Anak-anak usia 16–18 memiliki tingkat ketidakpendaftaran sekolah tertinggi sebesar 19,2%. Sekitar 730.703 lulusan sekolah menengah pertama tidak melanjutkan ke sekolah menengah atas, dengan 76% keluarga menyebut kesulitan ekonomi sebagai alasan utama. Sebanyak 8,7% anak terpaksa bekerja atau dihadapkan pada tekanan keluarga yang menghambat pendidikan mereka.

Data dari Kementerian Pendidikan, Kebudayaan, Riset, dan Teknologi (2022) juga mengungkapkan tingkat putus sekolah sebesar 1,12% di tingkat sekolah menengah pertama dan 1,19% di tingkat sekolah menengah atas.

Menanggapi hal tersebut, Presiden Prabowo telah meluncurkan program Sekolah Rakyat untuk memastikan anak-anak dari latar belakang rentan dapat mengakses pendidikan yang setara dan berkualitas tanpa beban biaya hidup.

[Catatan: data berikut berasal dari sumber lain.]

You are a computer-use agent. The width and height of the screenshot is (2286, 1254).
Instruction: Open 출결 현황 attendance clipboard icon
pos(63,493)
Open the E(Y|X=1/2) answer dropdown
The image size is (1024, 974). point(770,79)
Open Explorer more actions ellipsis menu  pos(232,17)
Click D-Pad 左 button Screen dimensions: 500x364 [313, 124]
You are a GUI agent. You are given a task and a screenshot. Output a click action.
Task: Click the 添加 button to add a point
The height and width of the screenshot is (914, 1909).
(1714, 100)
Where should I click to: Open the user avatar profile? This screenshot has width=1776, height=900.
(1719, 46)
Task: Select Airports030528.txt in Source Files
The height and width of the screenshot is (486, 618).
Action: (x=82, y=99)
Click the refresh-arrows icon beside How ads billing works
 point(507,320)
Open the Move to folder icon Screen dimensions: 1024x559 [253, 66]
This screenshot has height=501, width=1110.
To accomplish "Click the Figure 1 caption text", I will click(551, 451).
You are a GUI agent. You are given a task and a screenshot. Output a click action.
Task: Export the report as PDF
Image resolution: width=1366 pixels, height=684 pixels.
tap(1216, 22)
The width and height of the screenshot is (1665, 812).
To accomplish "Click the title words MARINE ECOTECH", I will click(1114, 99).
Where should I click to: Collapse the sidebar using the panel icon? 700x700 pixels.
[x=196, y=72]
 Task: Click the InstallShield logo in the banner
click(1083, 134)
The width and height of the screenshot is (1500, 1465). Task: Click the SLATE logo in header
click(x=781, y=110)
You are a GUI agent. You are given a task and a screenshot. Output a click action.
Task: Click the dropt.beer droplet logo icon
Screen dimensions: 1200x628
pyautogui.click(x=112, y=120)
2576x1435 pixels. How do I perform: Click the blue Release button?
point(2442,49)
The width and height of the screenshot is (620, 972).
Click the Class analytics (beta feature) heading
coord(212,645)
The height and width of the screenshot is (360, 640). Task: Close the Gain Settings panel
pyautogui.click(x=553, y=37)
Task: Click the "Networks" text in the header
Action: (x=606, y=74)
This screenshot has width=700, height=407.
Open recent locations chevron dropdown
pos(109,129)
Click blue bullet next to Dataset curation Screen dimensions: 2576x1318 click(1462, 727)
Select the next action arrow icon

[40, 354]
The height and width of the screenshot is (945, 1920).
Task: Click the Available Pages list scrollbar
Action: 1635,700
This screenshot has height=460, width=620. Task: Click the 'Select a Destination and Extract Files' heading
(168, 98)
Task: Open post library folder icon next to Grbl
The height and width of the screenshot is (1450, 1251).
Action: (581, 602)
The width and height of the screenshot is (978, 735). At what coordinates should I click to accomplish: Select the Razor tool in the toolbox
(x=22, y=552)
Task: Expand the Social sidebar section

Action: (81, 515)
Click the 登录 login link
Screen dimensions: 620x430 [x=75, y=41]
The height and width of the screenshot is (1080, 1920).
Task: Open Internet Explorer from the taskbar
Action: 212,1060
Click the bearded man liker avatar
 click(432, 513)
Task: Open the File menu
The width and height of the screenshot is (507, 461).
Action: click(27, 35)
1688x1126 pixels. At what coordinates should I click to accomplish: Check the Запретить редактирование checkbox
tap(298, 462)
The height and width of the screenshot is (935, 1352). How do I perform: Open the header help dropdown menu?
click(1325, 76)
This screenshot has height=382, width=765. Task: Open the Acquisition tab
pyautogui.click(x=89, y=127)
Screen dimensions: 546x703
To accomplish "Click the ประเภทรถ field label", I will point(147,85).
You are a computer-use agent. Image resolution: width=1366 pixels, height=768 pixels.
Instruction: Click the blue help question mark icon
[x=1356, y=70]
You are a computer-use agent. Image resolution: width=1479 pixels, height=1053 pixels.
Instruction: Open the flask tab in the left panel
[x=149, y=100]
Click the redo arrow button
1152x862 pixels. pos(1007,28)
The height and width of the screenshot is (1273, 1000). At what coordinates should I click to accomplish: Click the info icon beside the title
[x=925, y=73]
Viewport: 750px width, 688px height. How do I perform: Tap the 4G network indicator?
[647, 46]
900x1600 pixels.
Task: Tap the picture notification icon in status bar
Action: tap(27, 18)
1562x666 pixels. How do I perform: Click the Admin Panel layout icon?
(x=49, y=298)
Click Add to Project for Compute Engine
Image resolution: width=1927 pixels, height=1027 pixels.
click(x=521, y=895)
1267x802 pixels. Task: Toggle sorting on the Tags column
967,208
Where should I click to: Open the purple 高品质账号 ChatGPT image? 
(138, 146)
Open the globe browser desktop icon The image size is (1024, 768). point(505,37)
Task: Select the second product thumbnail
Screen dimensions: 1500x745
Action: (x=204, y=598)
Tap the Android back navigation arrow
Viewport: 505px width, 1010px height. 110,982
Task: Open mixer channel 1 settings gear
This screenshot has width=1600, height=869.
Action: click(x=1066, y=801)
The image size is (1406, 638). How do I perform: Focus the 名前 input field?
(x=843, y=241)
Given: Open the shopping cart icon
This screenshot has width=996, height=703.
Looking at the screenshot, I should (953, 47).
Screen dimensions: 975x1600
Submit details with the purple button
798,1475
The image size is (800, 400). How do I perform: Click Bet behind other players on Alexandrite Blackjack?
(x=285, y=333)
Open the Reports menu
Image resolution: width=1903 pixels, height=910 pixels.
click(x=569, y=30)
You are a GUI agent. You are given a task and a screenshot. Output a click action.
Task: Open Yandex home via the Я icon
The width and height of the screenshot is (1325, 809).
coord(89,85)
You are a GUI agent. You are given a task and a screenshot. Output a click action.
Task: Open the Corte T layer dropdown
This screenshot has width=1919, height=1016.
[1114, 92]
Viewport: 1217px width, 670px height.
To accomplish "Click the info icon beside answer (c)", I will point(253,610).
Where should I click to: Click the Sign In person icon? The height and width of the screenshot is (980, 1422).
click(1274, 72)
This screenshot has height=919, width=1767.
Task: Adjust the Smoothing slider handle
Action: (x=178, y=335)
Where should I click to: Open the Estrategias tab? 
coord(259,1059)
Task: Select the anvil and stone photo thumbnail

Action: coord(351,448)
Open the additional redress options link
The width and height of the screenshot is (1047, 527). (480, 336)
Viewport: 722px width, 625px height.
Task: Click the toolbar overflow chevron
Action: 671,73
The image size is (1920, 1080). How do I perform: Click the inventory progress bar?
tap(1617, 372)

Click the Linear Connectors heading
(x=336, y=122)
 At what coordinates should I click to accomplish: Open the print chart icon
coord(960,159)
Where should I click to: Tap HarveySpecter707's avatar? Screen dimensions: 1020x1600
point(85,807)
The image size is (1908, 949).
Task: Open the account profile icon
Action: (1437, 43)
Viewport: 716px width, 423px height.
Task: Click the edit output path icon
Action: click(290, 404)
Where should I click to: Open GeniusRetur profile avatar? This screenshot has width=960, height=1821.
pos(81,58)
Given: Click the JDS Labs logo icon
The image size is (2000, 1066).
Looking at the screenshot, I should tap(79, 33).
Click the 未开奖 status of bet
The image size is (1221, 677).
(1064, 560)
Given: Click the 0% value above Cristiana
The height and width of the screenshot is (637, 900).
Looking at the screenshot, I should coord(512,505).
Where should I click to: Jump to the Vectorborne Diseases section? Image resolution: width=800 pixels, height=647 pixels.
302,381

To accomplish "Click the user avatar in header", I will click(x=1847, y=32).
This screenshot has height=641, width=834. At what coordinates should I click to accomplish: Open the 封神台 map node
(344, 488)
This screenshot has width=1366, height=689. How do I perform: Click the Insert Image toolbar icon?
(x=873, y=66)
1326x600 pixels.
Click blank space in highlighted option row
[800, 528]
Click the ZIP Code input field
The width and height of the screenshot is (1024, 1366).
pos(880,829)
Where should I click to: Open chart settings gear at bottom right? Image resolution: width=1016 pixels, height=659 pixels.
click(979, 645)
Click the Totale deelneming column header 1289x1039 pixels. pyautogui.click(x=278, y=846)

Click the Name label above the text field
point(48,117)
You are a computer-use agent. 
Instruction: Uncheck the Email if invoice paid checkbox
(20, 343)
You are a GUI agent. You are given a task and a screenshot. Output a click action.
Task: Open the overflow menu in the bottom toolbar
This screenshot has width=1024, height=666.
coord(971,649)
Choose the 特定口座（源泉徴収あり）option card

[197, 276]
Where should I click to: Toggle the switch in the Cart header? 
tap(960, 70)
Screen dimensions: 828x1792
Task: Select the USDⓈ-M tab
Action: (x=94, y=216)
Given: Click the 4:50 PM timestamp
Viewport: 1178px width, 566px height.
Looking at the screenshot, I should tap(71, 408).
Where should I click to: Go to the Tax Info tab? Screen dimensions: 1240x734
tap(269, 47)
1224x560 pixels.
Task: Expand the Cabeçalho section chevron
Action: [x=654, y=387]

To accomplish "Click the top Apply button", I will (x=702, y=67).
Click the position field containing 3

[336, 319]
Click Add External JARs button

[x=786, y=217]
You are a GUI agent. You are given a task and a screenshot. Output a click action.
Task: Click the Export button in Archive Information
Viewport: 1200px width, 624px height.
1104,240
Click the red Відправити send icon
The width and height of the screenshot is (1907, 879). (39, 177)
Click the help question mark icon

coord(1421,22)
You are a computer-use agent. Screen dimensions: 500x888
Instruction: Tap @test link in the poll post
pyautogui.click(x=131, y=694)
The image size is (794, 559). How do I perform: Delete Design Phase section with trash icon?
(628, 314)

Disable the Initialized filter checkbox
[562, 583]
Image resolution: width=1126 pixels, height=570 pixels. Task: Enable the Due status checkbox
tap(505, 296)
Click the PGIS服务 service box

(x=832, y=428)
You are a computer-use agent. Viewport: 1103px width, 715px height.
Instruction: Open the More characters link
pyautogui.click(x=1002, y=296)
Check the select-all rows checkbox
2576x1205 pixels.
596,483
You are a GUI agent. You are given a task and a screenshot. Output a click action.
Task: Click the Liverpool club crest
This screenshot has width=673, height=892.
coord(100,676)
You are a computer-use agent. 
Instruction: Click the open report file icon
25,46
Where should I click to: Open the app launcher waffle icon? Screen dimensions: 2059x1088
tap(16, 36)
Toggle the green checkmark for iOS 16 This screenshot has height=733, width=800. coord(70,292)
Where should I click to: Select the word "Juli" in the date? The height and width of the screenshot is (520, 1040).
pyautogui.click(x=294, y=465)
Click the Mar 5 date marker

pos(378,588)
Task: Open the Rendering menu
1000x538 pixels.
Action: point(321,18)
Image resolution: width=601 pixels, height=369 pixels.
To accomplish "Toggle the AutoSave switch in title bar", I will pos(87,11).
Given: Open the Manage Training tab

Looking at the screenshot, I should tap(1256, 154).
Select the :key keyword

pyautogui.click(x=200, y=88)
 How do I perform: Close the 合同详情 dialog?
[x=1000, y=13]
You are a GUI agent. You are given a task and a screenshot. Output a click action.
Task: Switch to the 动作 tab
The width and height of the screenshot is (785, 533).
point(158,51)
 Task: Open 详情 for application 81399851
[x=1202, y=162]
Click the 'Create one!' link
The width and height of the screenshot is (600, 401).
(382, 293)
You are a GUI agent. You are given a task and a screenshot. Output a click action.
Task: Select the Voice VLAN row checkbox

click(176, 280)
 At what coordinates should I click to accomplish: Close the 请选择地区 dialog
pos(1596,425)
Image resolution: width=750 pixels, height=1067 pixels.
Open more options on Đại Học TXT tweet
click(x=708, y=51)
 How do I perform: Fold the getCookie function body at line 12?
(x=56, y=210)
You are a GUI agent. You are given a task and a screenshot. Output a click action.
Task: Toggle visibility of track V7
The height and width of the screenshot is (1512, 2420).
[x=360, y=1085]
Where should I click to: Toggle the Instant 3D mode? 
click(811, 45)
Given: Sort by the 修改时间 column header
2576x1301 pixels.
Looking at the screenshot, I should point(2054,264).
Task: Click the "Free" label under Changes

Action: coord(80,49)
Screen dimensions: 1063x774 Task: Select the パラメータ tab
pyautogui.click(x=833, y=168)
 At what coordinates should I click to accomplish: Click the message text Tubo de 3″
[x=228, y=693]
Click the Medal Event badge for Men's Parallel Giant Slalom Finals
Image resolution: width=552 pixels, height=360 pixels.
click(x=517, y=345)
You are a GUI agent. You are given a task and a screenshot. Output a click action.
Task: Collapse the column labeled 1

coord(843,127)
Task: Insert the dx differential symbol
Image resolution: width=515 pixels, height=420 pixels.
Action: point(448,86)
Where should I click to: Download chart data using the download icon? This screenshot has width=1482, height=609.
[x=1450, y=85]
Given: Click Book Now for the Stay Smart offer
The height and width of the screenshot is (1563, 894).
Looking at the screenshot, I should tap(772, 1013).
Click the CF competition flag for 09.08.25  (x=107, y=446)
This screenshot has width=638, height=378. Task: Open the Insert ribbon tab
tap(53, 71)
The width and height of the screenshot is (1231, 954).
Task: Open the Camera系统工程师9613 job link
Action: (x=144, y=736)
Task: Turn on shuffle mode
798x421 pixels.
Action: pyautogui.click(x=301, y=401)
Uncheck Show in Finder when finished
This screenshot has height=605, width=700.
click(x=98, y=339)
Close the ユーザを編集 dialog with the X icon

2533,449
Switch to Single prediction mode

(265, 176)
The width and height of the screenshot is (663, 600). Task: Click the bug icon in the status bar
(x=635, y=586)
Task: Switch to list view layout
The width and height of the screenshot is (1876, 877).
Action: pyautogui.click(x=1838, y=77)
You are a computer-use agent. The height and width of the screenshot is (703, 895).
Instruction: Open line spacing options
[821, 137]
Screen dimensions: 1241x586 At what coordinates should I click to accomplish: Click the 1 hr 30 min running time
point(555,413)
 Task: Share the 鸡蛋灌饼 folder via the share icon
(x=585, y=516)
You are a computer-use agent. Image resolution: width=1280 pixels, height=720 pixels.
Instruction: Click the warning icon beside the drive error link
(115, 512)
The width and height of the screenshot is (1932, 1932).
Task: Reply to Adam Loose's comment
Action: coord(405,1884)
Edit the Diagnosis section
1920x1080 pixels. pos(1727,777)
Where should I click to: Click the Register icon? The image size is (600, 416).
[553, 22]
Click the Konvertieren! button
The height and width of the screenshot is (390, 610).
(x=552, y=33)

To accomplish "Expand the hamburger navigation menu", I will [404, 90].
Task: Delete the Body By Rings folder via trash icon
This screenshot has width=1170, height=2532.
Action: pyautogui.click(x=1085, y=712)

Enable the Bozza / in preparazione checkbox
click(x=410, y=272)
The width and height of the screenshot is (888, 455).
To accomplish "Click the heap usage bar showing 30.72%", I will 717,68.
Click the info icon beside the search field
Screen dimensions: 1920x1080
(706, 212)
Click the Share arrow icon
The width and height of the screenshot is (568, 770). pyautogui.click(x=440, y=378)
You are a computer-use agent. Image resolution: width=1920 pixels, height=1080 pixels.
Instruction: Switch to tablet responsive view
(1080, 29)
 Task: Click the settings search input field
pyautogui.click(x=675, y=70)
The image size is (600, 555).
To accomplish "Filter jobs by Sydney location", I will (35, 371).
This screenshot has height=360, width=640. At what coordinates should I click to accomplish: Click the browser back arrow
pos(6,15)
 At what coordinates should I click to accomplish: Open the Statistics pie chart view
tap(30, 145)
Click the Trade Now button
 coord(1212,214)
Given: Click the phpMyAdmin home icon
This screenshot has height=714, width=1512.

“Dengan Sekolah Rakyat, semua kebutuhan siswa—pendidikan, akomodasi, makanan, dan perlengkapan—akan sepenuhnya ditanggung oleh negara,” tegas Adita.

Lebih dari sekadar memastikan akses, Sekolah Rakyat dirancang untuk memberikan keterampilan hidup berdasarkan bakat dan potensi masing-masing siswa, memberdayakan mereka untuk memasuki pasar kerja atau memulai bisnis mereka sendiri. Tujuannya adalah memungkinkan siswa-siswa ini untuk tidak hanya meningkatkan diri mereka sendiri, tetapi juga keluarga dan komunitas mereka.

“Presiden Prabowo Subianto telah menekankan kepada para menterinya bahwa Sekolah Rakyat harus dilaksanakan dengan presisi, integritas, dan dampak yang nyata. Siswa-siswa ini diharapkan menjadi pemimpin muda yang mampu memberikan kontribusi pada perwujudan Visi Emas Indonesia 2045,” tutup Adita.